Evlilik hangi hallerde sona erer?
Evlilik, ölüm, boşanma kararı, gaiplik nedeniyle evlenmenin feshi, evlenmenin iptali ve evlenmenin yok hükmünde olduğu hallerde sona erer.
Evliliğin yok hükmünde olduğu haller nelerdir?
Evlenme sözleşmesi yoklukla malul olduğunda kendiliğinden hükümsüz olur. Medeni Kanunumuz uyarınca evliliğin yoklukla malul olduğu haller; irade beyanı yokluğu veya iradenin bizzat açıklanmaması, temsilci tarafından açıklanması, aynı cinsten olan kişilerin evlenmeleri, evlenmenin yetkili evlendirme memuru önünde yapılmaması halleridir. Bu hallerde evlilik birliği hiç doğmaz, taraflar evli değildirler, birbirlerinin mirasçısı olamazlar, doğan çocuğun soy bağı yoktur. Her zaman dava açılabilir.

Gösterilen Malzeme
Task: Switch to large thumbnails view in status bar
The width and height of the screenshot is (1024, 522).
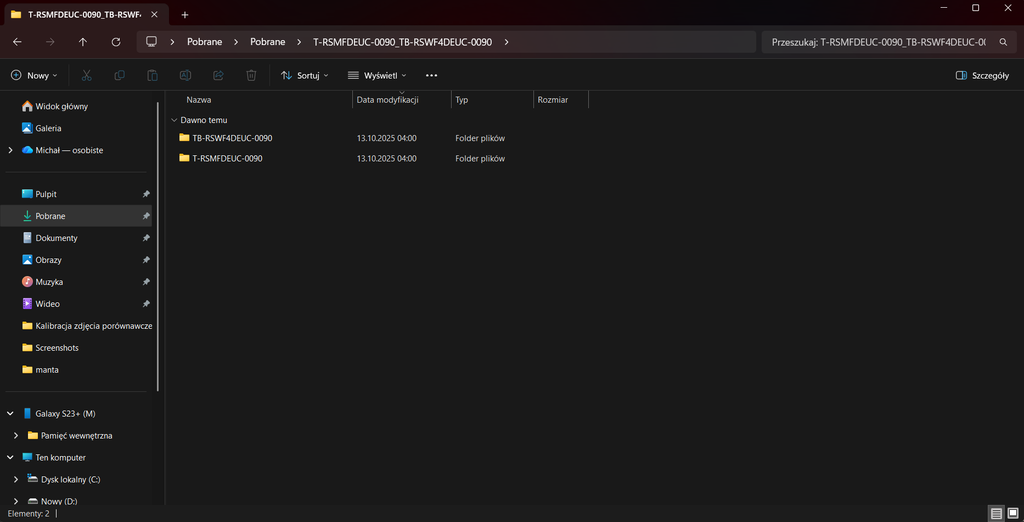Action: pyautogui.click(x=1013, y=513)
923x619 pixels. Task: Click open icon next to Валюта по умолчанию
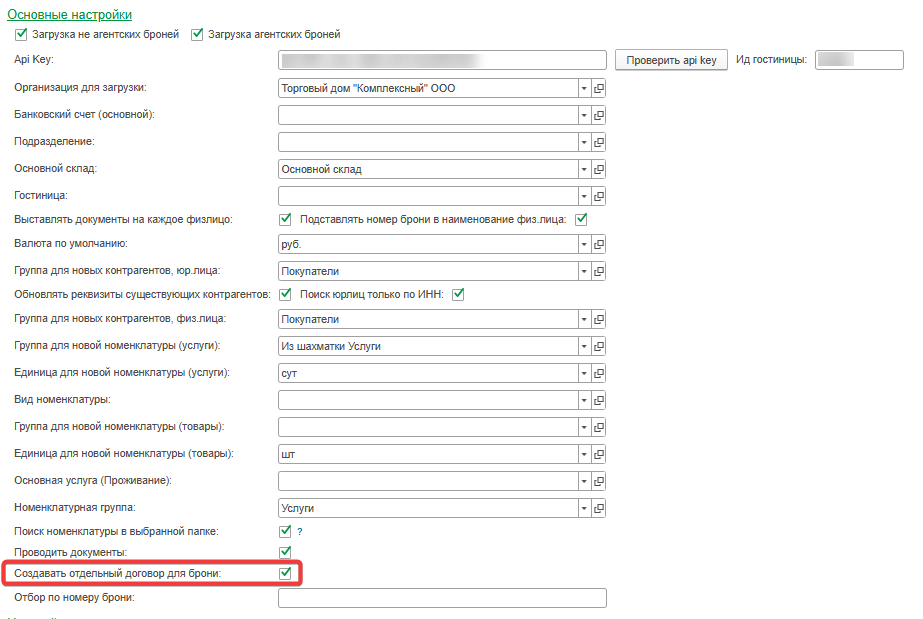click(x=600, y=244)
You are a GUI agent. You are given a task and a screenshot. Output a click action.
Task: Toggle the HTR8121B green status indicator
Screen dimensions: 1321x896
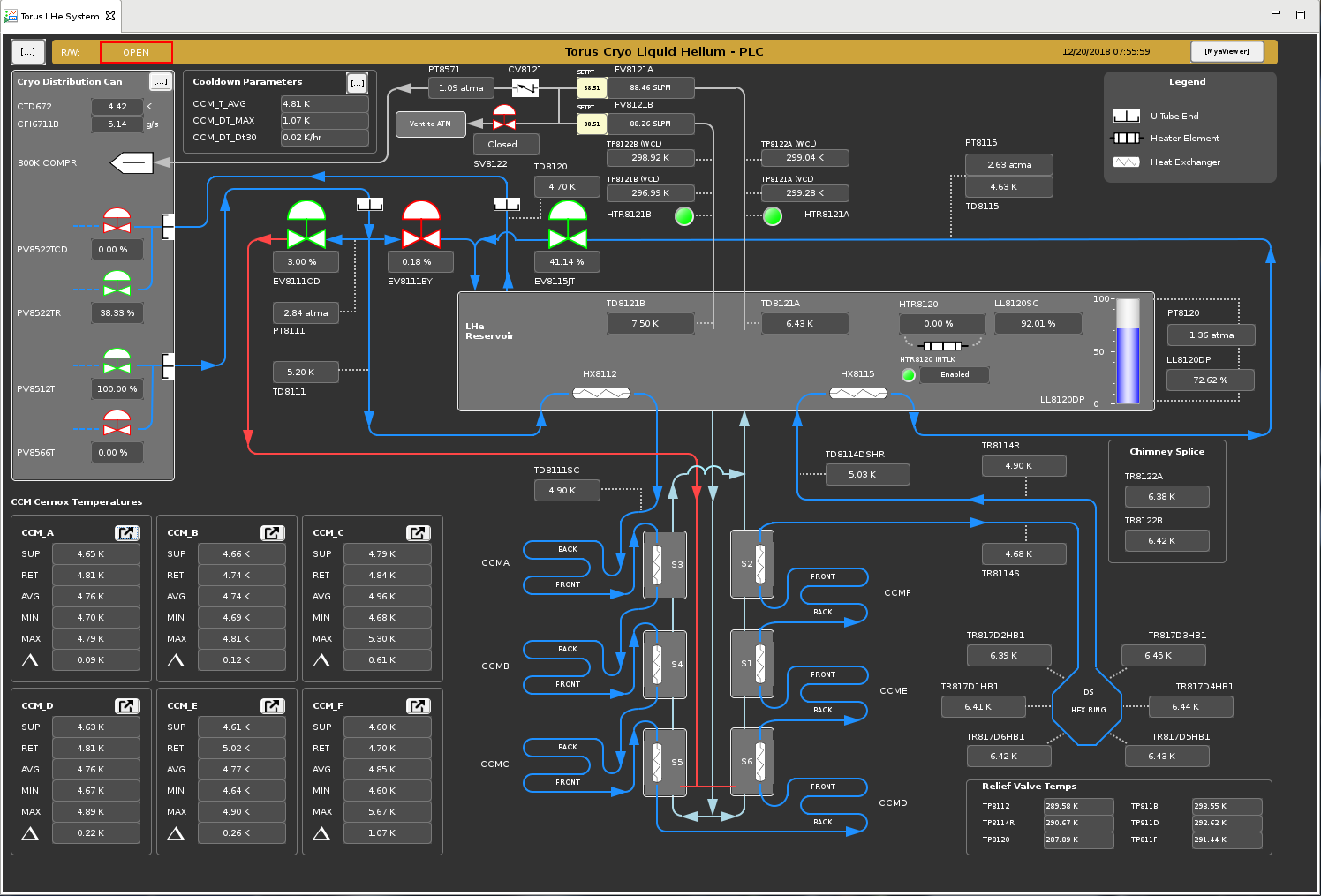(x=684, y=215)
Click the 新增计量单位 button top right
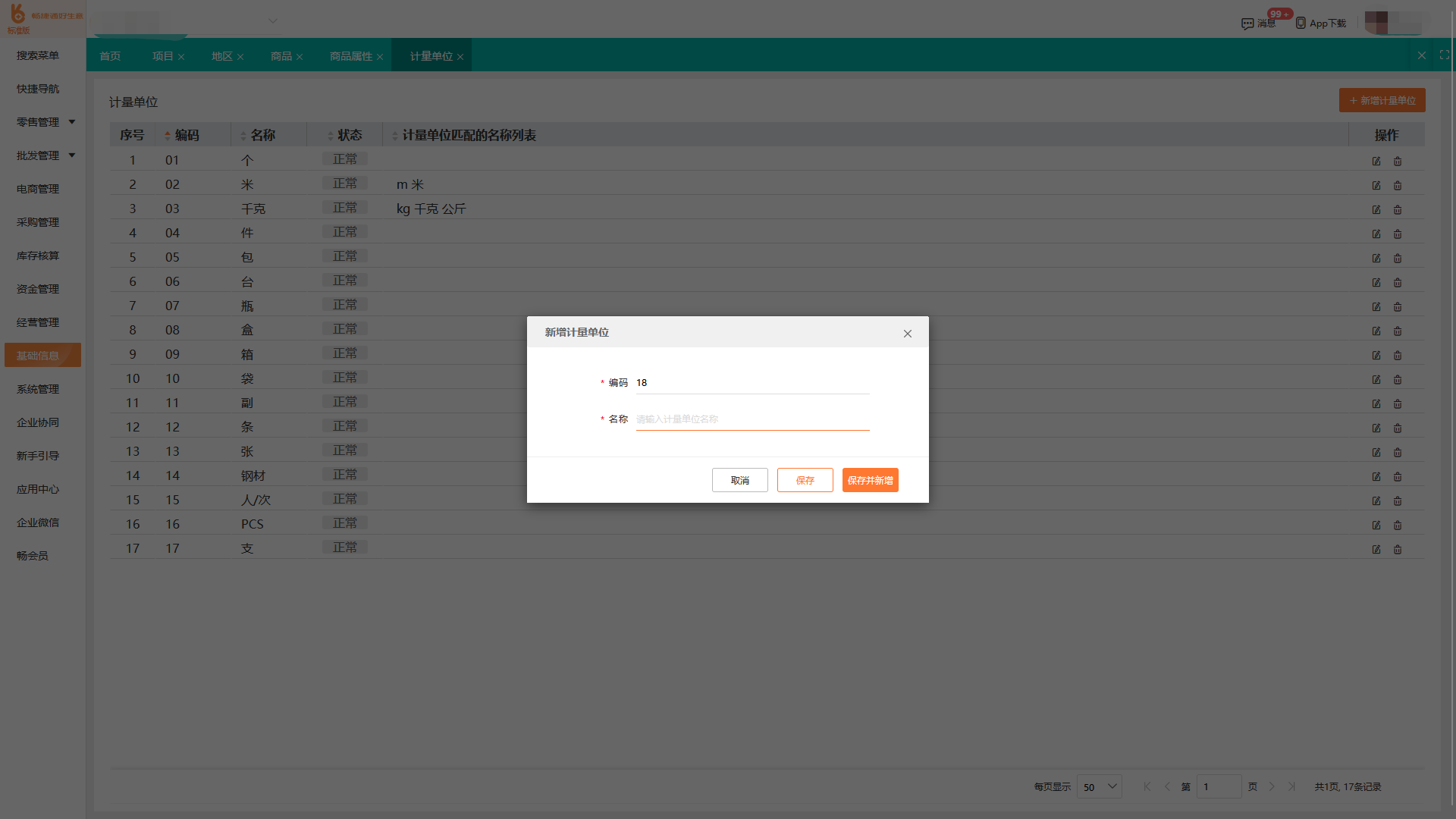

Görev Yönergeleri
1) Evliliğin sona ermesiyle ilgili metinde "Evlenme sözleşmesi yoklukla malul olduğunda" diye başlayan paragrafı, ana bilgileri koruyarak madde listesi halinde yeniden yazar mısınız?
2) Evliliğin sona ermesiyle ilgili metinde "Evliliğin yok hükmünde" ifadesinden başlayıp "zaman dava açılabilir." ifadesine kadar olan kısmı, bu ifade de dahil olmak üzere, değiştirmeden yazdırır mısınız?
3) Evliliğin sona ermesiyle ilgili metnin devamını, gösterilen son cümleden sonrasından başlayarak getirir misiniz?

Çözümlü Görevler
1)
- Yoklukla malul evlenme sözleşmesi kendiliğinden hükümsüz olur.
- Medeni Kanun'a göre evliliğin yoklukla malul olduğu haller şunlardır: irade beyanının yokluğu veya iradenin bizzat açıklanmaması, iradenin temsilci tarafından açıklanması, aynı cinsten kişilerin evlenmesi ve evlenmenin yetkili evlendirme memuru önünde yapılmaması.
- Bu hallerde evlilik birliği hiç doğmaz. Taraflar evli değildir ve birbirlerinin mirasçısı olamazlar. Doğan çocuğun soy bağı yoktur.
- Her zaman dava açılabilir.

2)
Evliliğin yok hükmünde olduğu haller nelerdir?
Evlenme sözleşmesi yoklukla malul olduğunda kendiliğinden hükümsüz olur. Medeni Kanunumuz uyarınca evliliğin yoklukla malul olduğu haller; irade beyanı yokluğu veya iradenin bizzat açıklanmaması, temsilci tarafından açıklanması, aynı cinsten olan kişilerin evlenmeleri, evlenmenin yetkili evlendirme memuru önünde yapılmaması halleridir. Bu hallerde evlilik birliği hiç doğmaz, taraflar evli değildirler, birbirlerinin mirasçısı olamazlar, doğan çocuğun soy bağı yoktur. Her zaman dava açılabilir.

3)
Evlenme şartlarında hangi eksiklerin olması halinde hakim kararı ile evlilik hükümsüz sayılır? Bu durumda nasıl bir yol izlenmelidir?
Evlenmenin geçersiz olduğu hallerde mutlaka hakimin karar vermesi gereklidir. Ancak; bu şekilde evlilik, hükümsüz hale gelir. Eşlerden birinin evlenme sırasında evli bulunması, eşlerden birinin evlenme sırasında sürekli bir sebeple ayırt etme gücünden yoksun olması, eşlerden birinde evlenmeye engel olacak derecede akıl hastalığı bulunması, eşlerden birinde evlenmeye engel olacak şekilde hısımlığın bulunması hallerinde evlilik geçersizdir ve bu geçersizlik halleri herkes tarafından ileri sürülebilir. Ancak bu geçersizlik hallerinde dahi evlilik, hakim kararına kadar geçerli evliliğin tüm sonuçlarını doğurur.
Evlenme şartlarında eksiklik evliliğin hakimin hükmü ile kaldırılması sonucunu doğurur. Cumhuriyet Savcıları ve diğer ilgililer süreye bağlı olmadan dava açabilirler. Aynı şekilde eşlerden biri, kanuni temsilcileri, vasileri, eşlerden birinin mirasçıları da dava açabilirler. Cumhuriyet Savcıları ölümle sona eren bir evliliğin iptali için dava açamazlar ama mirasçılar açabilecektir.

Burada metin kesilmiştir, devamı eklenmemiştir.